(Stored data)
____________

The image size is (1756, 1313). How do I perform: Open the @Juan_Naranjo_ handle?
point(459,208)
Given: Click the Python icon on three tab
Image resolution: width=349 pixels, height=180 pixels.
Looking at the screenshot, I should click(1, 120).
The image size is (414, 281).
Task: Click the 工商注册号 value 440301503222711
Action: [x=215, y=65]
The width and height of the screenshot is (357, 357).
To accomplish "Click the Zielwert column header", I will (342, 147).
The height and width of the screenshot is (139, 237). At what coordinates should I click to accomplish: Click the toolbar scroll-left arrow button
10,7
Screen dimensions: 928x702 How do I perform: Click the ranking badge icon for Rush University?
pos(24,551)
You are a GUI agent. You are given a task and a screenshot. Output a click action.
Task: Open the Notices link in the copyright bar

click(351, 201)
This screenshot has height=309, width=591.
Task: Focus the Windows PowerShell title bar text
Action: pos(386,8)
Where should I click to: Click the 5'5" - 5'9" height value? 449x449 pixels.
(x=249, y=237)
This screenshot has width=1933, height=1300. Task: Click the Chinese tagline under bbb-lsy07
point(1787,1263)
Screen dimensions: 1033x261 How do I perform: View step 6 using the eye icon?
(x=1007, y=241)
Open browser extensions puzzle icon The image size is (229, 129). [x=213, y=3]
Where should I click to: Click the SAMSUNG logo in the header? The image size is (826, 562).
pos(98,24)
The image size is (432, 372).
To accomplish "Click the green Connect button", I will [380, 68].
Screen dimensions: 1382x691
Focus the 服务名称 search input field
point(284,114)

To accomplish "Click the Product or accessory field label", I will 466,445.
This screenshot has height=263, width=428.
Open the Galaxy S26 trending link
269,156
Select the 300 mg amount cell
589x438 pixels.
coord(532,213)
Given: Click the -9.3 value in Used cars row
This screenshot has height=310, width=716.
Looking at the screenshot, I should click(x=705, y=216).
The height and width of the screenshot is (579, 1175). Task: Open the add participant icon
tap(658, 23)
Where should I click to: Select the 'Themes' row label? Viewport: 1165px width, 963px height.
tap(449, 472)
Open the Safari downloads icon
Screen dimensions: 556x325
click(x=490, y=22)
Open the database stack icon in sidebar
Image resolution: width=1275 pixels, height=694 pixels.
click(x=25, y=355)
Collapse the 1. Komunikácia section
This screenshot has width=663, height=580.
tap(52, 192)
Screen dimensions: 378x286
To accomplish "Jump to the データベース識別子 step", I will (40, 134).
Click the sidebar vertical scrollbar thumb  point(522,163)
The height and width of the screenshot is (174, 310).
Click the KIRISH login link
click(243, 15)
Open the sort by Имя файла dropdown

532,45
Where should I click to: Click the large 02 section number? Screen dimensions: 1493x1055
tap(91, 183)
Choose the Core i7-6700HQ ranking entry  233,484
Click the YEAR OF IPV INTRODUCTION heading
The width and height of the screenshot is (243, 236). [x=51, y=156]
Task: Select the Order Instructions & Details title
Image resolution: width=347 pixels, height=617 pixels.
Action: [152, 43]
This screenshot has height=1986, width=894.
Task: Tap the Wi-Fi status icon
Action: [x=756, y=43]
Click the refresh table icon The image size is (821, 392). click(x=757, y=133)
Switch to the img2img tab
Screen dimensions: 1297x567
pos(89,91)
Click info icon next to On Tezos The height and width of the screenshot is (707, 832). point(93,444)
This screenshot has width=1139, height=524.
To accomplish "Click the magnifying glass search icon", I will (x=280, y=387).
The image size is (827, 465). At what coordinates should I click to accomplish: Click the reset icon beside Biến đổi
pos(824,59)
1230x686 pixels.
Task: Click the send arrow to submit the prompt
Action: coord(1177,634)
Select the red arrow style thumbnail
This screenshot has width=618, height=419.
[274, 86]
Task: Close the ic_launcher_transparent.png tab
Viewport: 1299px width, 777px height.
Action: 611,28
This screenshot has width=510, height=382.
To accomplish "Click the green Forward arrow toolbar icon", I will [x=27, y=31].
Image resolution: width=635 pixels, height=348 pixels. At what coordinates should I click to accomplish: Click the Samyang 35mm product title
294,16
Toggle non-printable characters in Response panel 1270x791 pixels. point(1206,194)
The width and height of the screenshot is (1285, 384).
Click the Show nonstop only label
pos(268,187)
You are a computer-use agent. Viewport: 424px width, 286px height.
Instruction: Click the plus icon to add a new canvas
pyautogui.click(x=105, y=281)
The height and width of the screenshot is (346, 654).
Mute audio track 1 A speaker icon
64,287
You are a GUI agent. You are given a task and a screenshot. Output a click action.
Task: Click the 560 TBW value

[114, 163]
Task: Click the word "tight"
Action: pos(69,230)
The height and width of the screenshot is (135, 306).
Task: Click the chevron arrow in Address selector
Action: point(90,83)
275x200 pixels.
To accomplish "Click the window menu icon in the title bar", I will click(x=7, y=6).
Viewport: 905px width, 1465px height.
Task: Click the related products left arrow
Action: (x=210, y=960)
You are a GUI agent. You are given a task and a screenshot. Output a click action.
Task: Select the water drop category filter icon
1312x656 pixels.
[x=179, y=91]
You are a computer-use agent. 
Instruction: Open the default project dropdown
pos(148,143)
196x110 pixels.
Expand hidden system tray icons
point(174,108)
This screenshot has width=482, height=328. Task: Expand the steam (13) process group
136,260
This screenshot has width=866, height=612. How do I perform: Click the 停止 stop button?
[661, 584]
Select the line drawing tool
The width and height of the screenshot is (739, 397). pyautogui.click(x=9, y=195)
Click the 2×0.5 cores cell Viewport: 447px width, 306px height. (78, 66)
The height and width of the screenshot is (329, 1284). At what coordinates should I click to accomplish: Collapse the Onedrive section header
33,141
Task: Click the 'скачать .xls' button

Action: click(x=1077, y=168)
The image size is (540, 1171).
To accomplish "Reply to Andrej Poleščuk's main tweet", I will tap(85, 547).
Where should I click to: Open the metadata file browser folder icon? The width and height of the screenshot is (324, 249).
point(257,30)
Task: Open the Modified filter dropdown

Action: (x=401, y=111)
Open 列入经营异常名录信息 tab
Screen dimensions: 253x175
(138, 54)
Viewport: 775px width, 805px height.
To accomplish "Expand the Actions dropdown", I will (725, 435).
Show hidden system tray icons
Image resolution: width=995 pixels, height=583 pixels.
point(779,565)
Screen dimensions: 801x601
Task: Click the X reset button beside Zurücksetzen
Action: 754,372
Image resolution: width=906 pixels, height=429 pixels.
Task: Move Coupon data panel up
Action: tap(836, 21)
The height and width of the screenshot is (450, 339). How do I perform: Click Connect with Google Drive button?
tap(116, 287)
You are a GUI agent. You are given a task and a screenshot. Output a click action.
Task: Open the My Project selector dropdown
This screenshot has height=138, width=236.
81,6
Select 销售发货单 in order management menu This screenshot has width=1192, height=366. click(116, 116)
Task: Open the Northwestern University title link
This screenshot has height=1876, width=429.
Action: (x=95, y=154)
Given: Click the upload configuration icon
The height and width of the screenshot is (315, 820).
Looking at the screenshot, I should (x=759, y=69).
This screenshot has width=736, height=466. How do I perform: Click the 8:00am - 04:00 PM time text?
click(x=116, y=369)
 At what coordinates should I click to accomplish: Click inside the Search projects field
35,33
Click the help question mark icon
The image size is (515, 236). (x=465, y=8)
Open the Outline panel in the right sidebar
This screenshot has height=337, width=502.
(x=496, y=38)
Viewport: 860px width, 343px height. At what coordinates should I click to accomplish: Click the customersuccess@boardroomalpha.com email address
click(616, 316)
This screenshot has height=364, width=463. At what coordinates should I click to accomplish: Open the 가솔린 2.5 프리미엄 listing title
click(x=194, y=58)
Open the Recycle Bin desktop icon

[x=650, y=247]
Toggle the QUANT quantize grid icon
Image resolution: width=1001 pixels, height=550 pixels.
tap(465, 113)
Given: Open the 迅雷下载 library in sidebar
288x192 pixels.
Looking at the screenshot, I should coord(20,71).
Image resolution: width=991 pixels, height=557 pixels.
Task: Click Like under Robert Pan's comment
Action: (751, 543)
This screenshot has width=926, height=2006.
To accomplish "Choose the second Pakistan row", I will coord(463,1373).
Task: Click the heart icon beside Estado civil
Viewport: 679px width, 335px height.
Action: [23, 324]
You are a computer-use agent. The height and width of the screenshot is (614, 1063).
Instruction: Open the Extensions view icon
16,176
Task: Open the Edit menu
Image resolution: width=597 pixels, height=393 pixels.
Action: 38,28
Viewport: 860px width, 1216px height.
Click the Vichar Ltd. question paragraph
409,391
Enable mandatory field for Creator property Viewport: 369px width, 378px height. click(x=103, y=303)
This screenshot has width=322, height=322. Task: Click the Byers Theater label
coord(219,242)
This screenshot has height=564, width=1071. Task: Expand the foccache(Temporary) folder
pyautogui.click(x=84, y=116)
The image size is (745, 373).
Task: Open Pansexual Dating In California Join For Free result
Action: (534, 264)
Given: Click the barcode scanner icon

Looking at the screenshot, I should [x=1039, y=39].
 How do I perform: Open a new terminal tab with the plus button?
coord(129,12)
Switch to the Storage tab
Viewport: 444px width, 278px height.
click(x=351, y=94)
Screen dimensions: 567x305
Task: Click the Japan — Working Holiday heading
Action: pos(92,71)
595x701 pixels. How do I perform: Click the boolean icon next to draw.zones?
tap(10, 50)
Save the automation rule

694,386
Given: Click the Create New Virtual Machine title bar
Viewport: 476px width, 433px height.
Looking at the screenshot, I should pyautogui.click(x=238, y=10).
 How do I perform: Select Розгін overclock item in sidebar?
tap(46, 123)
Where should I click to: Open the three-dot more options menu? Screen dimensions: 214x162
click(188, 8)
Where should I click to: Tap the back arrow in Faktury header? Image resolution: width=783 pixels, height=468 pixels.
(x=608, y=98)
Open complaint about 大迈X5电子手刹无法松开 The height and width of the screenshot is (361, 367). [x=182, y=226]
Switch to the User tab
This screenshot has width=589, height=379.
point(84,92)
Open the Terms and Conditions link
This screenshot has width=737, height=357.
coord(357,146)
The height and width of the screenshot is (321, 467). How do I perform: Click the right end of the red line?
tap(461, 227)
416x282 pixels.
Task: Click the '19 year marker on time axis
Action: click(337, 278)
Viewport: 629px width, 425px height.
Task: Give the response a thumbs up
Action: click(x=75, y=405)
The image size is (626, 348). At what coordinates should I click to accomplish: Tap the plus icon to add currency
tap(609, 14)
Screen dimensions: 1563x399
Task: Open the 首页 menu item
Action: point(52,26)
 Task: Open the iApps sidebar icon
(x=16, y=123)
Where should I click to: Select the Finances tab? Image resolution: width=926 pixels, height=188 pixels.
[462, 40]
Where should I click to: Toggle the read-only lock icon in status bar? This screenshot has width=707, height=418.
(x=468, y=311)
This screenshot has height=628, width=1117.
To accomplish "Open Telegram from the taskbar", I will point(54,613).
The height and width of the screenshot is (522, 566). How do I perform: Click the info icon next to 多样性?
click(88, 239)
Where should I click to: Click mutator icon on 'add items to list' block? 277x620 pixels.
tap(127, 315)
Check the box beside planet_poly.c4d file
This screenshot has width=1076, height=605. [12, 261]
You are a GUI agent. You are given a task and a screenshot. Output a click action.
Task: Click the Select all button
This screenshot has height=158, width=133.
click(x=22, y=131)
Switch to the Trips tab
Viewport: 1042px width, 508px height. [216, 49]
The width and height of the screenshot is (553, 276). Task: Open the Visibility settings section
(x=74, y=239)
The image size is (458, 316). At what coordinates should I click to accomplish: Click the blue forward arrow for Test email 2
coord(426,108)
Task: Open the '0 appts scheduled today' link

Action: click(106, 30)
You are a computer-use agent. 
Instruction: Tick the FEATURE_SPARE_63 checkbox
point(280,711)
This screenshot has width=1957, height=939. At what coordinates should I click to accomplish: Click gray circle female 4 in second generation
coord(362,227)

____________

**AIM OF THE EXERCISE**
The answer must consist of each line in the entries above that includes "green".

**EXERCISE OUTPUT**
To accomplish "Click the green Connect button", I will [380, 68].
To accomplish "Click the green Forward arrow toolbar icon", I will [x=27, y=31].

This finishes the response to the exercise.